Please turn on javascript in your browser to play chess.
Science Forum

Science Forum

  1. Standard member sonhouse
    Fast and Curious
    15 Apr '15 20:45
    http://phys.org/news/2015-04-algorithm-online-trolls.html#ajTabs

    Like they are SO hard to identify
  2. 16 Apr '15 13:17
    Originally posted by sonhouse
    http://phys.org/news/2015-04-algorithm-online-trolls.html#ajTabs

    Like they are SO hard to identify
    For people... as ever, what is simple for humans is frequently hard for computers.
  3. 22 Apr '15 01:18
    Originally posted by sonhouse
    http://phys.org/news/2015-04-algorithm-online-trolls.html#ajTabs

    Like they are SO hard to identify
    Have you heard of Orwell?
  4. Standard member sonhouse
    Fast and Curious
    22 Apr '15 12:25
    Originally posted by stevemcc
    Have you heard of Orwell?
    I read about him a long time ago, around 1984 I think.
  5. Standard member Soothfast
    0,1,1,2,3,5,8,13,21,
    23 Apr '15 21:49
    Originally posted by sonhouse
    http://phys.org/news/2015-04-algorithm-online-trolls.html#ajTabs

    Like they are SO hard to identify
    That's rather depressing.
  6. 23 Apr '15 23:07
    http://phys.org/news/2015-04-algorithm-online-trolls.html#ajTabs

    The researchers report that it was relatively easy to spot FBUs and to convert what they had found to something a computer could understand—starting with what they called an Automated Readability Index. After writing their algorithm and working out issues, the team reports that they were able to spot FBUs with an 80 percent accuracy rate after just ten posts. That is not high enough for web sites owners, of course, banning non-trolls by mistake 20 percent of the time could lead to driving away visitors—but it could possibly be used as a way to assist moderators.

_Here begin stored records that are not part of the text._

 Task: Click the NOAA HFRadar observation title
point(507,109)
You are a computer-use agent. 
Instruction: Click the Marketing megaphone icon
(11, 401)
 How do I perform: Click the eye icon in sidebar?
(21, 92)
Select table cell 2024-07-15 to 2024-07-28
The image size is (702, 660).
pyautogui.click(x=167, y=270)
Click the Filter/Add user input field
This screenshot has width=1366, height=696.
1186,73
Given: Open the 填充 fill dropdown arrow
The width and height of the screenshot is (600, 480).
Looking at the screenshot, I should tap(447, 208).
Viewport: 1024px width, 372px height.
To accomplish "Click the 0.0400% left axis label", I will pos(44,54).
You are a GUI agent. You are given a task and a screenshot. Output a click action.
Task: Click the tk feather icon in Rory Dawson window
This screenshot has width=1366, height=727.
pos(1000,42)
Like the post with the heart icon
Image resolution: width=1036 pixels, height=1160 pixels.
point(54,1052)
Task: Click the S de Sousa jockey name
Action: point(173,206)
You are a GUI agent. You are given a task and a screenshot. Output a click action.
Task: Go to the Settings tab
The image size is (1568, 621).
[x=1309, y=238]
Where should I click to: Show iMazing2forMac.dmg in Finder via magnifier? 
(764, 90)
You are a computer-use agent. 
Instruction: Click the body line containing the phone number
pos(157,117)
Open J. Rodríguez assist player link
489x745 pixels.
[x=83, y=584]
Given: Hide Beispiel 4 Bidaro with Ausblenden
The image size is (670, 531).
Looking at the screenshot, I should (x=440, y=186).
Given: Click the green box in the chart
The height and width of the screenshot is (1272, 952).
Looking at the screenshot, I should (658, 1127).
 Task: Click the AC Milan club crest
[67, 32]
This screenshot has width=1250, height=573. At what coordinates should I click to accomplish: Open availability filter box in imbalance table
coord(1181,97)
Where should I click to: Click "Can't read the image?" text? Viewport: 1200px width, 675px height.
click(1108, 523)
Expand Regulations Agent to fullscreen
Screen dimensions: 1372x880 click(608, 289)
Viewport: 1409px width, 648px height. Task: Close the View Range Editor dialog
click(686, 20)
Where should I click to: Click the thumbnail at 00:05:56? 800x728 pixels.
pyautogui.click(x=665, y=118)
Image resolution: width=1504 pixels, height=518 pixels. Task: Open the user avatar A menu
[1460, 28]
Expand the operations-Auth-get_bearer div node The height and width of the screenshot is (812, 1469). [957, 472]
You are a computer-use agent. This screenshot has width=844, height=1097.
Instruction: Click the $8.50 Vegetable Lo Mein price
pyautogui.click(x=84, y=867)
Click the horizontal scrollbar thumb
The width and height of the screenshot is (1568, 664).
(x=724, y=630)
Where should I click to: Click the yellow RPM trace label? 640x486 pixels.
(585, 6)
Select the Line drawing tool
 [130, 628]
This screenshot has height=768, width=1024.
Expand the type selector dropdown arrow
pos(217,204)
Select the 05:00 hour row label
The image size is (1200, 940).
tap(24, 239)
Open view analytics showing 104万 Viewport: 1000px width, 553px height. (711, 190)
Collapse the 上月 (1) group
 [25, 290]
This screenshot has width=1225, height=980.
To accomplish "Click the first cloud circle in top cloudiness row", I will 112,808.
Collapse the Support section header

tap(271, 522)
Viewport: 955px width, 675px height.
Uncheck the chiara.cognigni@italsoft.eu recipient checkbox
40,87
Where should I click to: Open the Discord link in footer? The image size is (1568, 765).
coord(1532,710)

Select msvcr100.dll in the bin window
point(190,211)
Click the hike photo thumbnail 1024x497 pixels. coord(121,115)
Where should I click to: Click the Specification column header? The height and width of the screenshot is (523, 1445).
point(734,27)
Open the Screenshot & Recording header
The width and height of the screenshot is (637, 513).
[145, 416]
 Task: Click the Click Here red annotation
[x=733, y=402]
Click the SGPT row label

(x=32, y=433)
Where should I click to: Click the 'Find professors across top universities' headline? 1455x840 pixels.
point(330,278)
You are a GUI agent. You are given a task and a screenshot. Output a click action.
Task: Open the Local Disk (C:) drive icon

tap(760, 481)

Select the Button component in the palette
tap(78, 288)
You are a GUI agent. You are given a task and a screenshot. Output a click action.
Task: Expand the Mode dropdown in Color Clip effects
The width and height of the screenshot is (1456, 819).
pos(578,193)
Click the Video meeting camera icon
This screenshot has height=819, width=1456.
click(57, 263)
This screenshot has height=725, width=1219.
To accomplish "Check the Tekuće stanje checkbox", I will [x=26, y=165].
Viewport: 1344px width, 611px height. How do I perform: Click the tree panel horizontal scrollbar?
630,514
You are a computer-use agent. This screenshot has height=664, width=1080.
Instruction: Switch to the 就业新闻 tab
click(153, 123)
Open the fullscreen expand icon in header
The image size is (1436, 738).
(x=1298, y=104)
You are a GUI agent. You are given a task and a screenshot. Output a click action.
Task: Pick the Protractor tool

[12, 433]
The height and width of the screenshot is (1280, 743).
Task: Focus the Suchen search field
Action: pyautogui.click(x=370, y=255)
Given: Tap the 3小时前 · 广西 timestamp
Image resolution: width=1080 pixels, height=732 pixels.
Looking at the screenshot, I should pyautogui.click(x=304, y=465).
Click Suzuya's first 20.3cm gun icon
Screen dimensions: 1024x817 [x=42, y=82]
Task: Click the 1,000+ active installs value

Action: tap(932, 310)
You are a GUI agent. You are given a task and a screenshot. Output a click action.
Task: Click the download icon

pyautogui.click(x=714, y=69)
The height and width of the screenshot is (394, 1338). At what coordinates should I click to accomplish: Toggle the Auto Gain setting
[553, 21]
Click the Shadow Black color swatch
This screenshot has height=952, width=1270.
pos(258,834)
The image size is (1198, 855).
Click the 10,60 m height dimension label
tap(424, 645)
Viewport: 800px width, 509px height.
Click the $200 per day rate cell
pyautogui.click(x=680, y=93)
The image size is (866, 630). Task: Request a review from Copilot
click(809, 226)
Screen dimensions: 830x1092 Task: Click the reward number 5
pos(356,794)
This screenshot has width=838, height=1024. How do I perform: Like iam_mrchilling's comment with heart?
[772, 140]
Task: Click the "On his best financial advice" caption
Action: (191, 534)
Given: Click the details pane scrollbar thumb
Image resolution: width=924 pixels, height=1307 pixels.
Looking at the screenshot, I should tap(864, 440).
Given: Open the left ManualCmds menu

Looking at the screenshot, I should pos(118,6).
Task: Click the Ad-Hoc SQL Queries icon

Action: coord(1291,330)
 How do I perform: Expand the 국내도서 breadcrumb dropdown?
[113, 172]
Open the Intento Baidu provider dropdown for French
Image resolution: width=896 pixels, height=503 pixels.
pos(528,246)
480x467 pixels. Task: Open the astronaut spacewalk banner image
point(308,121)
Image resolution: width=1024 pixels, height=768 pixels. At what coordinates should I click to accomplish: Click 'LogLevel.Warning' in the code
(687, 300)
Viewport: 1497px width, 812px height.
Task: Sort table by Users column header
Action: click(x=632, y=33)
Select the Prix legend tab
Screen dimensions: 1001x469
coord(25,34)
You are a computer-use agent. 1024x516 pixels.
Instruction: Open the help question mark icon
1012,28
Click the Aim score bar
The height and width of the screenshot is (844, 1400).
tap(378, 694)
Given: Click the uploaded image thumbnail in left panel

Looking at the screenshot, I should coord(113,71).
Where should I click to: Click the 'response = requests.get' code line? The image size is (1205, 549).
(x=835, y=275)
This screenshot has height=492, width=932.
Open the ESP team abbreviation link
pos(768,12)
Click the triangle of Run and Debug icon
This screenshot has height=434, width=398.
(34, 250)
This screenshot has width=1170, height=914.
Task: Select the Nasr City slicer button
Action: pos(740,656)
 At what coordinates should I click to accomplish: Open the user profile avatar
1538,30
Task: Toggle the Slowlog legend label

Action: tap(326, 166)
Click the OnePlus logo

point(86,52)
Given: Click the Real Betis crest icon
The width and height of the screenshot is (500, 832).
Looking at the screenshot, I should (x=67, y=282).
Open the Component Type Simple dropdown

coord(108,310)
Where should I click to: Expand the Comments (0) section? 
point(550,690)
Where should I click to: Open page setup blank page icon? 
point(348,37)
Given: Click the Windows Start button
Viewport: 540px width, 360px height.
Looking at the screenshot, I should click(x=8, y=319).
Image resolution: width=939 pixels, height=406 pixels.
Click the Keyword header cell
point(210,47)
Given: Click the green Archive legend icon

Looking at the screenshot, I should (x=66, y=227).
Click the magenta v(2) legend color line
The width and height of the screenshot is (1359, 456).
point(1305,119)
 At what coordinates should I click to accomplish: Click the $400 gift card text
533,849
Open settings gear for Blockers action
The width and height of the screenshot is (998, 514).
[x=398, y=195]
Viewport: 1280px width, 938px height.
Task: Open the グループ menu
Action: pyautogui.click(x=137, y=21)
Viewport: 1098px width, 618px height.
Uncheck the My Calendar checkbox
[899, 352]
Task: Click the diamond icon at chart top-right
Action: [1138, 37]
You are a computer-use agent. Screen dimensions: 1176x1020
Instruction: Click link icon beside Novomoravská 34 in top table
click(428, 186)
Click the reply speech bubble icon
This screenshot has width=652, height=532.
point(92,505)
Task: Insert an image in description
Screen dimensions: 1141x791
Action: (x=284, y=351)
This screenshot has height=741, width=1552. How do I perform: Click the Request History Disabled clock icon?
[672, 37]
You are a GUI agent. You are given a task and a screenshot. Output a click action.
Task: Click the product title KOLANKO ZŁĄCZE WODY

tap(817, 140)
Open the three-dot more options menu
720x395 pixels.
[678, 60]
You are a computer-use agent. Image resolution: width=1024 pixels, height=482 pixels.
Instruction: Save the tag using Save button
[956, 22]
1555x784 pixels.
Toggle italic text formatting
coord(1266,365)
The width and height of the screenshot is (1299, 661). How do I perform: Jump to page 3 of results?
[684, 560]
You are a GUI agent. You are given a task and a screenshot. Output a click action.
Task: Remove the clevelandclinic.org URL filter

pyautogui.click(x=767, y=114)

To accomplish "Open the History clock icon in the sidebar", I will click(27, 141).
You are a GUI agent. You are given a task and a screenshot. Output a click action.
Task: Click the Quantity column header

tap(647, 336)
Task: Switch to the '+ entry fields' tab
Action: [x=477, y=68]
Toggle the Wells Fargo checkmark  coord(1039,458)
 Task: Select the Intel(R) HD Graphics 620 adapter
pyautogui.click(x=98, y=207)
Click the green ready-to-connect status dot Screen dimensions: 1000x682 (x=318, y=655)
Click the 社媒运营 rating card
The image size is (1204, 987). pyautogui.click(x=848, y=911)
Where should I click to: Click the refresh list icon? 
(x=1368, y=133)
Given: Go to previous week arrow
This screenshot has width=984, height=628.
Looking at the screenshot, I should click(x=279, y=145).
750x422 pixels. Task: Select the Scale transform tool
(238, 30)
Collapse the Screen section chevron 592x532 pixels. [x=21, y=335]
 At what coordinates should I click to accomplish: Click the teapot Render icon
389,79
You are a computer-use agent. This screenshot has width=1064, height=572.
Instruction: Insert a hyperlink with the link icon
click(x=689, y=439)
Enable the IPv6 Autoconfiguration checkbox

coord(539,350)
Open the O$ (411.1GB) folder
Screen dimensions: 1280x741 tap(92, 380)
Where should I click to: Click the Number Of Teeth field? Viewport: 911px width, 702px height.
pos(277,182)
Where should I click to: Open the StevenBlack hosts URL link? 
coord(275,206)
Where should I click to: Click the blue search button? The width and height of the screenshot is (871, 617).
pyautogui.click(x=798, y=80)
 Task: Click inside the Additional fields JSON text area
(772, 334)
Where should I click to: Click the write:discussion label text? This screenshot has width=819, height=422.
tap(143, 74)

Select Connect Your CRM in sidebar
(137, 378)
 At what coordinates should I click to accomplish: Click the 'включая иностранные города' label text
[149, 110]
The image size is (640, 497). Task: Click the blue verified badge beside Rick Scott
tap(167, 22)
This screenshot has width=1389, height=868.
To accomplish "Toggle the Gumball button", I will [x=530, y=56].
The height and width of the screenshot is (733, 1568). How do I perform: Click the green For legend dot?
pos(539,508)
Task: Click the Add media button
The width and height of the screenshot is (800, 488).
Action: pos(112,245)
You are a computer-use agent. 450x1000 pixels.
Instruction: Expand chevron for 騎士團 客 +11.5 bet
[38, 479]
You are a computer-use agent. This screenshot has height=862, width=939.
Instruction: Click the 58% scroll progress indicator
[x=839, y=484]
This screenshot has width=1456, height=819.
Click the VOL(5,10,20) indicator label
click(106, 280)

    They haven't posted the actual calculation, so it's not necessarily clear what they have done.

    But this just set off my Bayesian badness detector.

    If we read this to mean that this algorithm has an 80% reliability at determining if a post is from a Troll [T]
    or a Regular User [RU], then the number of false positives is not 20% [except in a very narrow and improbable
    set of circumstances]
    Because the number of false positives is going to depend on the ratio of T to RU.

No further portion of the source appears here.